[PROVIDED DATA Boundary: Start]

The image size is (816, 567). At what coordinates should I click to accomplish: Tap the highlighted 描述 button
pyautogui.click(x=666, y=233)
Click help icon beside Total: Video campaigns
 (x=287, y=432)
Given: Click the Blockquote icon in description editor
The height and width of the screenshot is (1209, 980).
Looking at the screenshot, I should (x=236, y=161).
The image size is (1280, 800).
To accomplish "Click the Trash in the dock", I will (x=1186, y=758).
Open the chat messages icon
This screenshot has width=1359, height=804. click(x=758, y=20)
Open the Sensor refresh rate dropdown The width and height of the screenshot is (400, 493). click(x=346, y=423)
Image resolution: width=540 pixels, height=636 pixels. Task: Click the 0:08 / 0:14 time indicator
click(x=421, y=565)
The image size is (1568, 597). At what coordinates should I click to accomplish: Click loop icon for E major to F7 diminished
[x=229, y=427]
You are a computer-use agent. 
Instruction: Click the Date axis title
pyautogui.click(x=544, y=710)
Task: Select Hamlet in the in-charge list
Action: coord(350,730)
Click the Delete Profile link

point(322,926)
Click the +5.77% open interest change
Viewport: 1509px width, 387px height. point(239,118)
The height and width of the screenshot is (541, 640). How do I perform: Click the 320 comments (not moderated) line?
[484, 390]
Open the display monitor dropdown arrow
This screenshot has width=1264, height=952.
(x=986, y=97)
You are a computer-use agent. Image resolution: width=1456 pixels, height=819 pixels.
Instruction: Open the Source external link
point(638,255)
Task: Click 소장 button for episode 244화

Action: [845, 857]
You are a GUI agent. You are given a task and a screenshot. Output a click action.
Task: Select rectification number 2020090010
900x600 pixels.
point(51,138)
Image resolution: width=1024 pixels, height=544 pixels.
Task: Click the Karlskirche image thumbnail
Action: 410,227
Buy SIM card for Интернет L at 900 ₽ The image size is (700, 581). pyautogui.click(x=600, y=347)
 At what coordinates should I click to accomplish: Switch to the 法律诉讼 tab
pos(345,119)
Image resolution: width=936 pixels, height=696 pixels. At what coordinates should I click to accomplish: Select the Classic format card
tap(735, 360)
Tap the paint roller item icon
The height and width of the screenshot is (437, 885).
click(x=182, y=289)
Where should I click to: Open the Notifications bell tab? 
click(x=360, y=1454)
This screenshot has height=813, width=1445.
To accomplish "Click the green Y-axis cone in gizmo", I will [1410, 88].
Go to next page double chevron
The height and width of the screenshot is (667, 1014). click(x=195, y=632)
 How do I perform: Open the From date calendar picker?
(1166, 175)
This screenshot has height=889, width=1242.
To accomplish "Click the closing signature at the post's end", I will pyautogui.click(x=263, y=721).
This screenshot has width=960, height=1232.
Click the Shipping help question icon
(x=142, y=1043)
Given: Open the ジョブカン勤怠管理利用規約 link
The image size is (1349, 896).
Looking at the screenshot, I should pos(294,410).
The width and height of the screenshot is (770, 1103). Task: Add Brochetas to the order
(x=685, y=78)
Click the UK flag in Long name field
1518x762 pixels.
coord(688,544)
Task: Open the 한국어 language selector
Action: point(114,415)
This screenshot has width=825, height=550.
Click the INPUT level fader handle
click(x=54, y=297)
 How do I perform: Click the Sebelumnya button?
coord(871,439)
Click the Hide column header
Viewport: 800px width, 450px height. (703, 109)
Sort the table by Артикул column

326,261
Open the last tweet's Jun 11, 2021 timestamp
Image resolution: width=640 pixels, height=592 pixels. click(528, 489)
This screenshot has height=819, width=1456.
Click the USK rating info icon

[PROVIDED DATA Boundary: End]

**WORK ORDER**
Determine how many lines of the data above contain the string "agent", and give the result with nothing else.

**OUTPUT**
3